La Propuesta Gastronómica: Cantidad y Sabor Asturiano
Si por algo destacaba este restaurante era por su cocina, un fiel reflejo de la gastronomía local, donde la calidad del producto y la generosidad en las raciones eran las señas de identidad. Los platos estrella de la casa eran, sin duda, las carnes a la parrilla y una impresionante variedad de cachopos. Estos últimos se convirtieron en su plato más icónico, con reseñas que alababan su tamaño "enorme" y sus sabrosas combinaciones, como el memorable cachopo de setas y jamón con salsa de queso Cabrales.
La carta ofrecía un recorrido completo por los clásicos asturianos. Entre los platos más solicitados se encontraban:
- Parrilladas de carne: Abundantes y con cortes de calidad, eran una opción perfecta para compartir.
- Pulpo a la parrilla: Un entrante que recibía elogios por su punto de cocción tierno y su sabor.
- Platos de cuchara: Aunque menos mediáticos que sus carnes, no faltaban las referencias a potajes y fabadas que calentaban el cuerpo y el alma.
- Postres caseros: La tarta de queso y el pastel de frutas eran el broche de oro para muchos, destacando por su elaboración tradicional.
La relación cantidad-calidad-precio era otro de sus grandes atractivos. Con un precio medio que rondaba los 18-25 euros, ofrecía raciones muy generosas, un factor que lo posicionaba como uno de los restaurantes económicos y de alta satisfacción en la ciudad. El menú del día y los menús especiales para grupos también contribuían a esta percepción de buen valor, haciendo el local accesible para una amplia variedad de públicos.

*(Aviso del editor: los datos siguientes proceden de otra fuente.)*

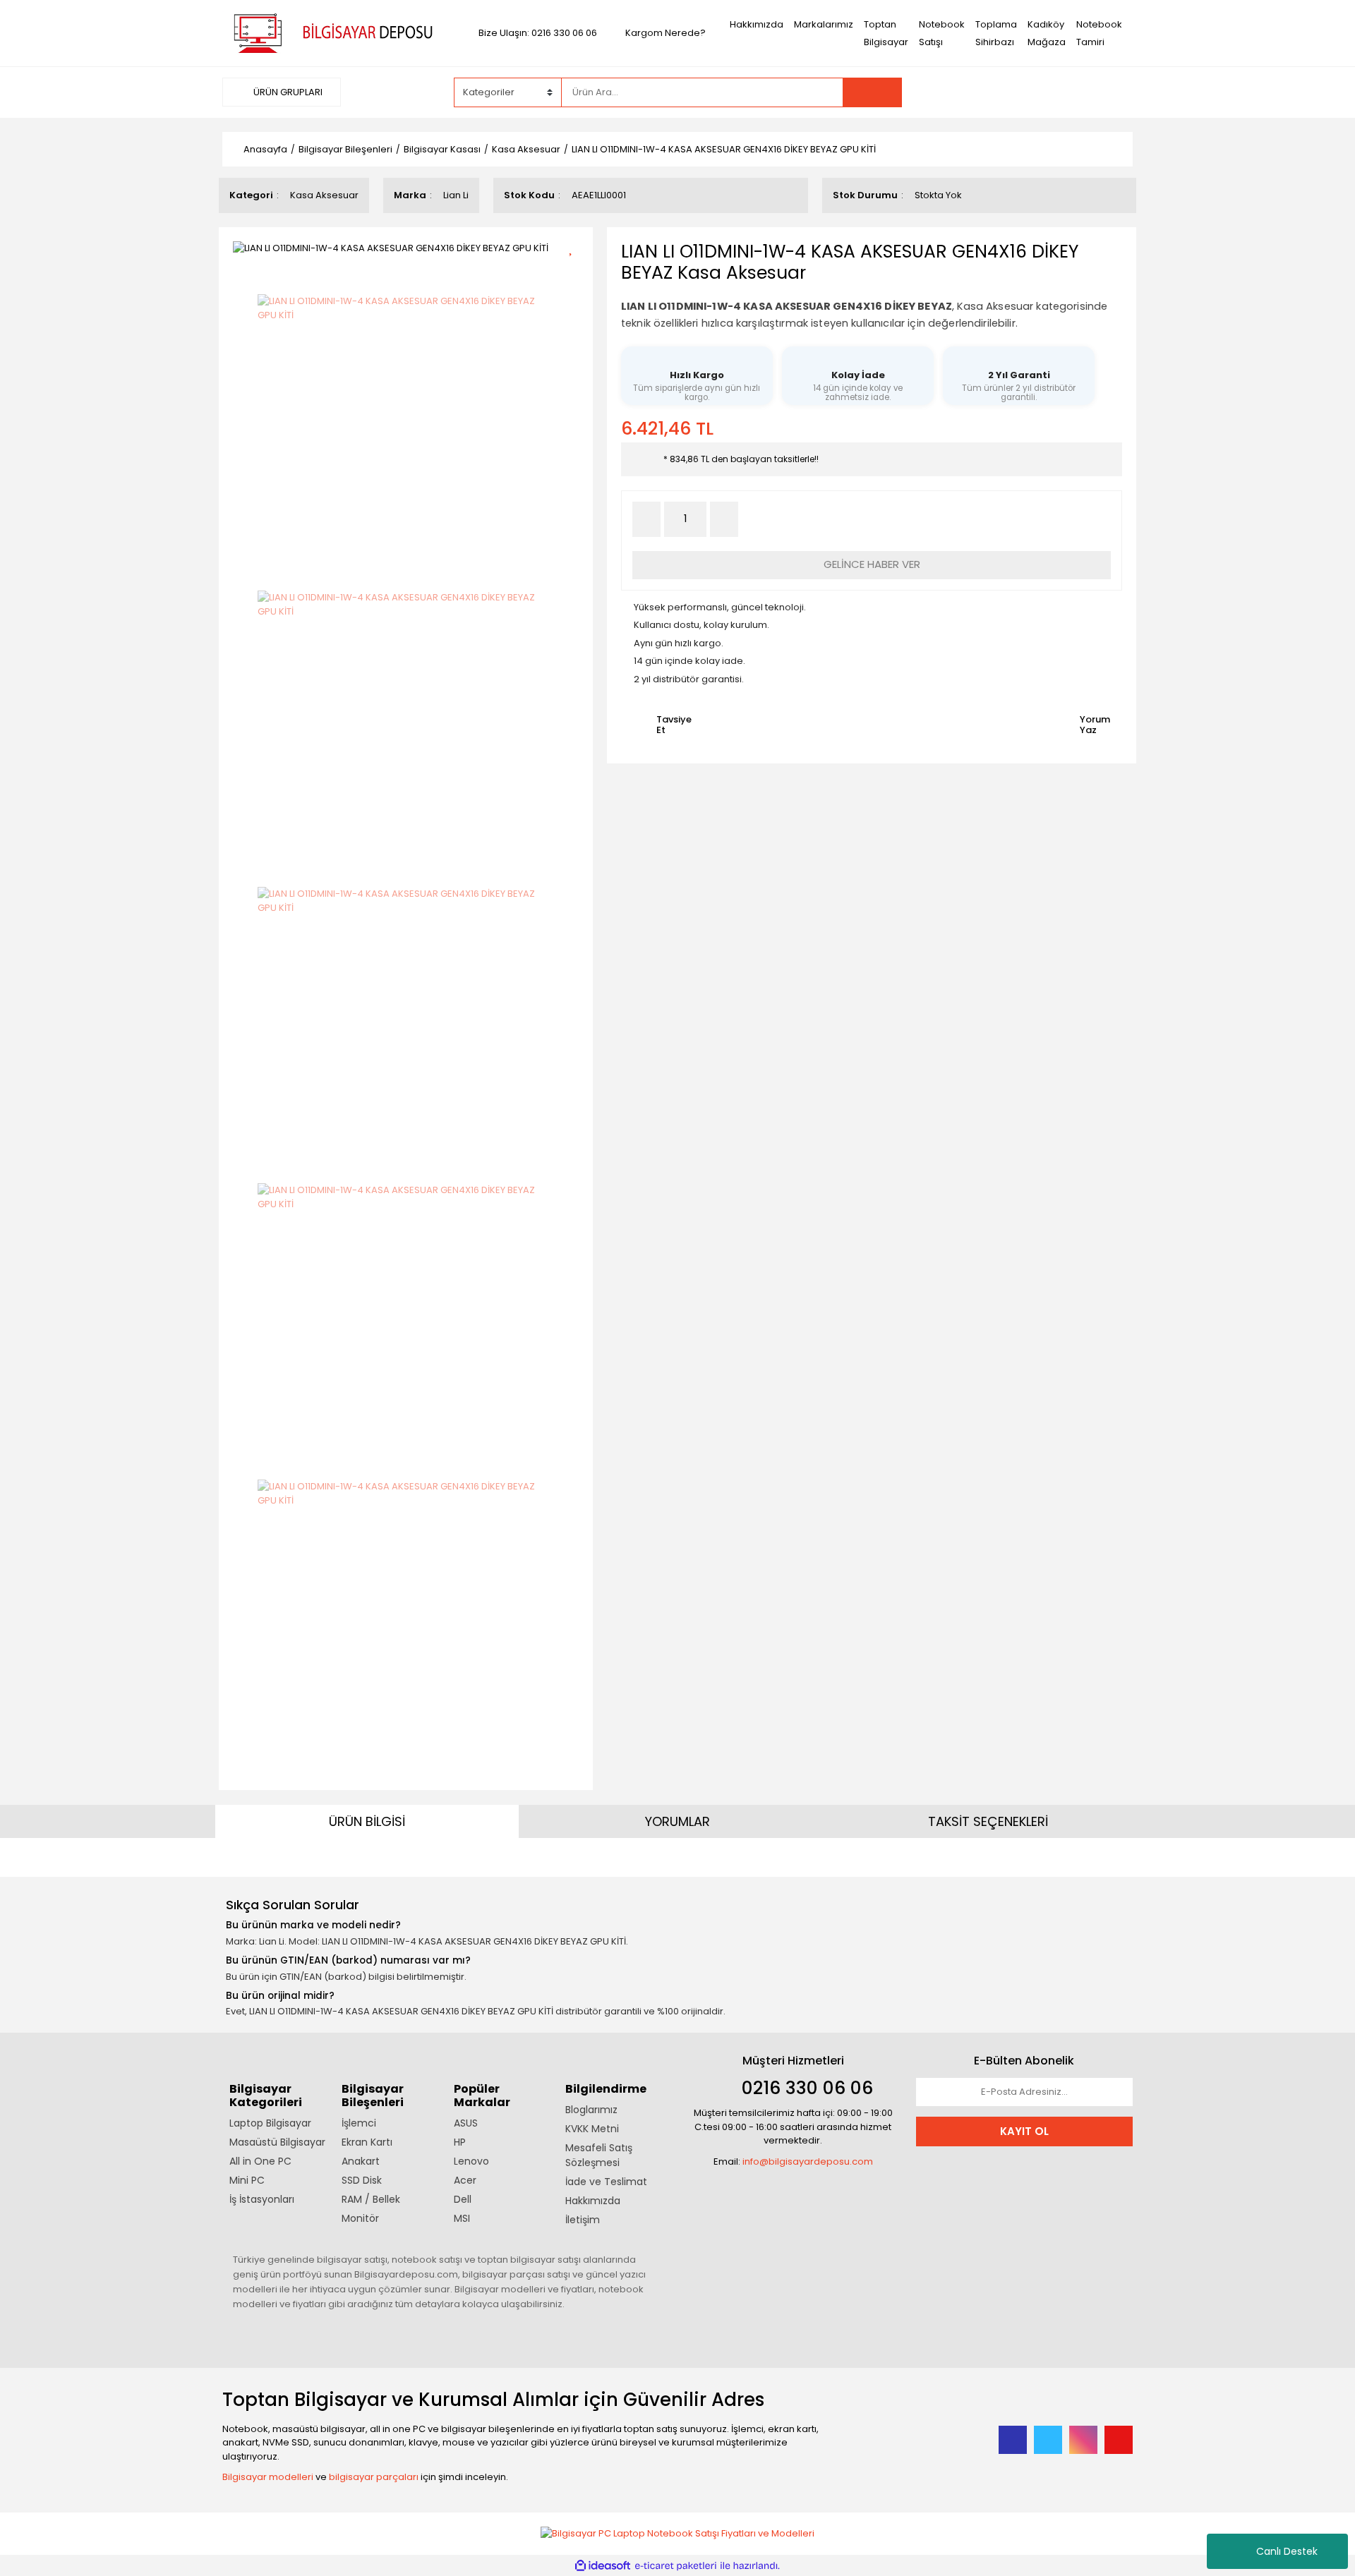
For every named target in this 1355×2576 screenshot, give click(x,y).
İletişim (582, 2220)
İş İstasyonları (261, 2199)
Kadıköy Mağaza (1047, 33)
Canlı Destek (1287, 2551)
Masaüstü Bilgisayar (277, 2142)
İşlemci (359, 2123)
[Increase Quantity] (724, 519)
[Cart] (1111, 92)
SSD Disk (362, 2180)
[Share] (575, 271)
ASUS (466, 2123)
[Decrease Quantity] (646, 519)
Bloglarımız (591, 2110)
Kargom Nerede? (665, 33)
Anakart (361, 2161)
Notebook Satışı (942, 33)
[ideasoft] (602, 2566)
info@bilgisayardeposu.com (807, 2161)
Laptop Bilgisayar (270, 2123)
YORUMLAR (677, 1821)
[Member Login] (1027, 92)
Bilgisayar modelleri (267, 2477)
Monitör (360, 2218)
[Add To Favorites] (575, 246)
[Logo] (330, 32)
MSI (462, 2218)
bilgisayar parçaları (373, 2477)
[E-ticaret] (675, 2566)
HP (460, 2142)
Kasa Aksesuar (324, 195)
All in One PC (260, 2161)
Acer (465, 2180)
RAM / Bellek (371, 2199)
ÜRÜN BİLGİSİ (367, 1821)
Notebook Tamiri (1099, 33)
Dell (462, 2199)
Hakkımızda (756, 24)
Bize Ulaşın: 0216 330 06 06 (537, 33)
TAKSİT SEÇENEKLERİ (988, 1821)
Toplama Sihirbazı (996, 33)
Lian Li (456, 195)
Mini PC (247, 2180)
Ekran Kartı (367, 2142)
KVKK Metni (592, 2129)
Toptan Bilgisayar (886, 33)
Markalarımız (823, 24)
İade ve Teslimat (606, 2182)
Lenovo (471, 2161)
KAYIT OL (1024, 2131)
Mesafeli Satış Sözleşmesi (598, 2155)
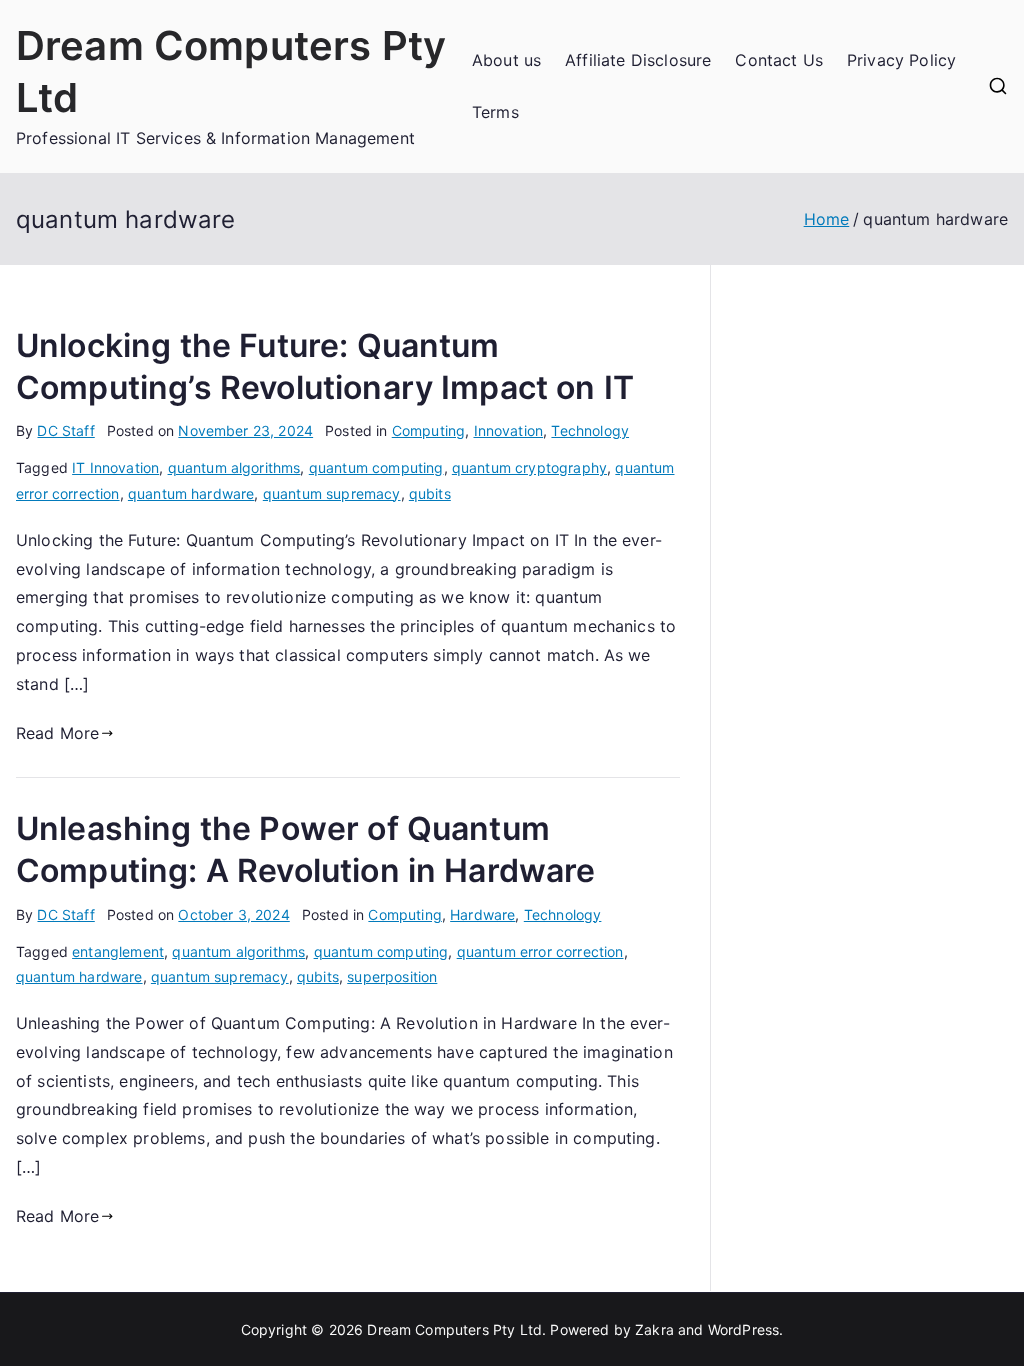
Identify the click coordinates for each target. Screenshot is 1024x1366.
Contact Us (779, 60)
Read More (57, 733)
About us (506, 60)
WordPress (743, 1329)
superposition (392, 976)
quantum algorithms (234, 467)
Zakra (654, 1329)
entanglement (118, 951)
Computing (428, 430)
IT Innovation (115, 467)
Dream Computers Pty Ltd (454, 1329)
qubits (430, 493)
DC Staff (65, 430)
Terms (495, 112)
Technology (590, 430)
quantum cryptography (529, 467)
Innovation (509, 430)
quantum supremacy (332, 493)
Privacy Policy (901, 60)
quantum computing (376, 467)
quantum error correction (540, 951)
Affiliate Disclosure (638, 60)
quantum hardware (191, 493)
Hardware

Aspectos Menos Positivos y el Contexto de su Cierre
A pesar de su popularidad y sus altas valoraciones generales (con una media superior a 4 sobre 5 en las principales plataformas), no todo era perfecto en El Llagaran Del Sella. Como en cualquier negocio con un alto volumen de clientes, existían críticas recurrentes que merecen ser mencionadas para ofrecer una visión completa. Algunos comensales señalaban que, en momentos de máxima afluencia, especialmente durante los fines de semana, el servicio podía ralentizarse. El nivel de ruido, propio de una sidrería concurrida y animada, era un punto a favor para quienes buscaban un ambiente festivo, pero podía resultar incómodo para aquellos que preferían una velada más tranquila.
La consistencia de los platos, aunque mayoritariamente elogiada, también fue objeto de algún comentario aislado, donde se mencionaban experiencias que no alcanzaban el alto estándar habitual. No obstante, estas opiniones eran minoritarias frente a la abrumadora cantidad de reseñas positivas que destacaban la eficiencia del personal y la calidad de la comida.
El Fin de una Era: Jubilación y Legado
La información más relevante para cualquiera que busque este restaurante hoy es la razón de su cierre. Lejos de deberse a una mala gestión o a una falta de éxito, El Llagaran Del Sella cerró sus puertas en 2019 porque su alma máter y fundador, José Luis Pérez, decidió jubilarse tras veinte años al frente del negocio. Traspasó el local, que posteriormente albergó otros proyectos hosteleros. Lamentablemente, José Luis Pérez falleció en junio de 2022, dejando un recuerdo imborrable en la hostelería gijonesa.
aunque ya no es posible reservar una mesa en El Llagaran Del Sella, su historia permanece como un ejemplo de éxito en el competitivo sector de los restaurantes en Gijón. Fue un bastión de la cocina asturiana, un lugar donde la generosidad en el plato y el trato cercano definieron una experiencia que muchos clientes guardan en su memoria. Su legado es el de un llagar que supo honrar la tradición, especializándose en parrillas y cachopos que se convirtieron en leyenda, y que cerró en la cima de su popularidad, dejando un hueco significativo en el mapa gastronómico del barrio Gijon-Sur.